Councils will be better run. Any examination of the Governments’ own inspection system of Corporate Performance Assessment will show that that there is no discernible difference between mayoral and other councils. Those that came in because of a poor council like the mayor of Watford have improved well. However, so have those who came in as leader in a poor council like Liverpool or Walsall.
So if having a mayor does not make a lot of difference why do I so clearly campaign against them? Three reasons:
1) I think that one of the major problems with British politics is that we are aping the American system of personality politics. Already national elections are built on a presidential model with minute delving into the merits of the individual rather than a complex review of the teams and the programmes that the parties put forward.

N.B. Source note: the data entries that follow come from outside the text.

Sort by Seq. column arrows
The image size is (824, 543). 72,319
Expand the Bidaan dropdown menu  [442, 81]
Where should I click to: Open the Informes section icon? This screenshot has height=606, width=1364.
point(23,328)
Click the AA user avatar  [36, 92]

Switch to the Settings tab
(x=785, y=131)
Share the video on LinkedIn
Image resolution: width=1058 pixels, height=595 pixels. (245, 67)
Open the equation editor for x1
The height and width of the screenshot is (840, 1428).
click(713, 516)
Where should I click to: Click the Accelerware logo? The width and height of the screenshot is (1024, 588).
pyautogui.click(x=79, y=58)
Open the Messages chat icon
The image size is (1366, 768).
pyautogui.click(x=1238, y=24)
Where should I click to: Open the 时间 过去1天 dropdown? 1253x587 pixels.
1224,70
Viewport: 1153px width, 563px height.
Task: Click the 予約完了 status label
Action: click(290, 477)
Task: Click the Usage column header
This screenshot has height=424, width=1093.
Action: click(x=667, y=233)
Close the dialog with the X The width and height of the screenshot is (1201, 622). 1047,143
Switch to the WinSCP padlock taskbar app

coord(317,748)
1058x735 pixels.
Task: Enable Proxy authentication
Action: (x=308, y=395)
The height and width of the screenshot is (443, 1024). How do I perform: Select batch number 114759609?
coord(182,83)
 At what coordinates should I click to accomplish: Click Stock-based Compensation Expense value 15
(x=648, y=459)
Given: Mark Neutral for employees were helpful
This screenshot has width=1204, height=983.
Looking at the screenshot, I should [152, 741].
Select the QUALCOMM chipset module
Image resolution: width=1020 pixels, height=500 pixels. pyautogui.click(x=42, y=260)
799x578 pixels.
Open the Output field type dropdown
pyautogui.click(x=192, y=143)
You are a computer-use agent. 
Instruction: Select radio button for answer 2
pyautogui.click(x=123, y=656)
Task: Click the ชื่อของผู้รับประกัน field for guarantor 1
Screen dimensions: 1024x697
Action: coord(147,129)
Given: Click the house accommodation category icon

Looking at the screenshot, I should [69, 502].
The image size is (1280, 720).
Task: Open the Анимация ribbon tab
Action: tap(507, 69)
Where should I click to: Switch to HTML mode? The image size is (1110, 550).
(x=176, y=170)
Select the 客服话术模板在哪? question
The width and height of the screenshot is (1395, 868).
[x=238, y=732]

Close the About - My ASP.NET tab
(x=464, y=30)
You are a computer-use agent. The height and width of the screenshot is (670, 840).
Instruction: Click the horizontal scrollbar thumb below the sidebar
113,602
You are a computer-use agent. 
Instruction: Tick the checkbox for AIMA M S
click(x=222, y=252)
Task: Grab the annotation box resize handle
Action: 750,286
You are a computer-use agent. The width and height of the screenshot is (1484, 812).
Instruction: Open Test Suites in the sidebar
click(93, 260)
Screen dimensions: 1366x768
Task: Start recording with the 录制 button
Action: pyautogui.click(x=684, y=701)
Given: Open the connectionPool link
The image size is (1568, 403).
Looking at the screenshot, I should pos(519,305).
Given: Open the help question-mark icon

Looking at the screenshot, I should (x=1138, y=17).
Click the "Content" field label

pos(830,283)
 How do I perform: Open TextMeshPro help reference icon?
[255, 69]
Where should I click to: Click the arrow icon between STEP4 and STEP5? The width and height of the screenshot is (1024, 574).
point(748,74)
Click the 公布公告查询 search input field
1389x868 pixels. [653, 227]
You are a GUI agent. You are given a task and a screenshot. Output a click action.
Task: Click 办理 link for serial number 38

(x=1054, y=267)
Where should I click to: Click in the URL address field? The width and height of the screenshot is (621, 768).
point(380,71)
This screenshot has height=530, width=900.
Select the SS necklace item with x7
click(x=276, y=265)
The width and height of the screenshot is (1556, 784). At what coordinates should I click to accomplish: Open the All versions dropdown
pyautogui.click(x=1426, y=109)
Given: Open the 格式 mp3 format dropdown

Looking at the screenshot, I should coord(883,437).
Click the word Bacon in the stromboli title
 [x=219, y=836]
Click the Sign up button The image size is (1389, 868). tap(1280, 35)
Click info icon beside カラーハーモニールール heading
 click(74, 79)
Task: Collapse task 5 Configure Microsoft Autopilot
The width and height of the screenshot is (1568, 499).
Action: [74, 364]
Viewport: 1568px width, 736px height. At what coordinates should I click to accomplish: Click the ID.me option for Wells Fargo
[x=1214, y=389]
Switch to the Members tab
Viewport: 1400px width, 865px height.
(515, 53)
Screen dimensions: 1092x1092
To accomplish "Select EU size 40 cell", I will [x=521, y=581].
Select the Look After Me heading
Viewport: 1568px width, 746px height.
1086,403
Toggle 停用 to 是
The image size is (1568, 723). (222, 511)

Politics of governments and large councils is too complex for us to need to put our faith in individuals. Proper teams drive real change, dysfunctional teams and even a Prime Minister never mind a mayor has to be part of a team) cannot move communities or countries forward. Personality cults – Blairism – Thatcherism are usually self defeating as the power is narrowly drawn into to a smaller and smaller group of people they lose touch with reality and take on messianistic habits! And why is it that being well known is an important aspect of the work anyway. In most independent polls more people know the name of their local councillor and council leader than that of their MP. Anyone suggesting that we abolish MPs?
2) The debate obscures the real issue. The real reason for lack of local leadership is the massive centralisation of British Government in the hands of a handful of politicians and civil servants in Whitehall. Even with welcome changes suggested by the latest White Paper, local government will spend less than 15% of the public sector spend in their area and over half of that is ring fenced. Until local people can make local decisions about spending locally raised money local government will only ever be a beggar at the rich man’s table. Unless the quangos are culled no-one will ever know who really makes the key decisions as most decisions are really made by unelected people in small private gatherings.
3) It ignores the strength of the present system where a councillor does their apprenticeship as a ward councillor; gets to know the business; advances through the party group and is chosen to lead confident in the fact that they have a mandate from the people who day in and day out are responsible for helping to deliver the services as well as deliver the vote. When you are running a big business like Liverpool, teams are vital to ensure political coherence and service delivery. If we take a business analogy shareholders do not choose the chairman or chief executive of a large private company. If I suggested that they should people would think I was mad – but that is what is being proposed through a mayoral model for local government.
So how do we cope with what is obviously a capacity problem on the elected side of local government?
We return real power to local councils; we return tax raising powers to local councils; we assist political parties expand their talent pool; we provide proper training, advice and support to elected members; we provide proper pay for councillors and conditions of service commensurate with the major responsibility they undertake with a discount for their desire to serve the public; we abolish the quangocracy and the ability to earn a good living in easy conditions by being on quango boards.
Unless we deal with these very basic, very real issues local government will not be able to rise to some of the challenges that local people believe they should be dealing with. Until we do that then there will still be siren voices calling us to move to mayoral systems that are still largely untried, untested ‘pigs in a poke!’
*Councillor Richard Kemp is Deputy Chair and Leader of the Liberal Democrat group at the Local Government Association of England and Wales.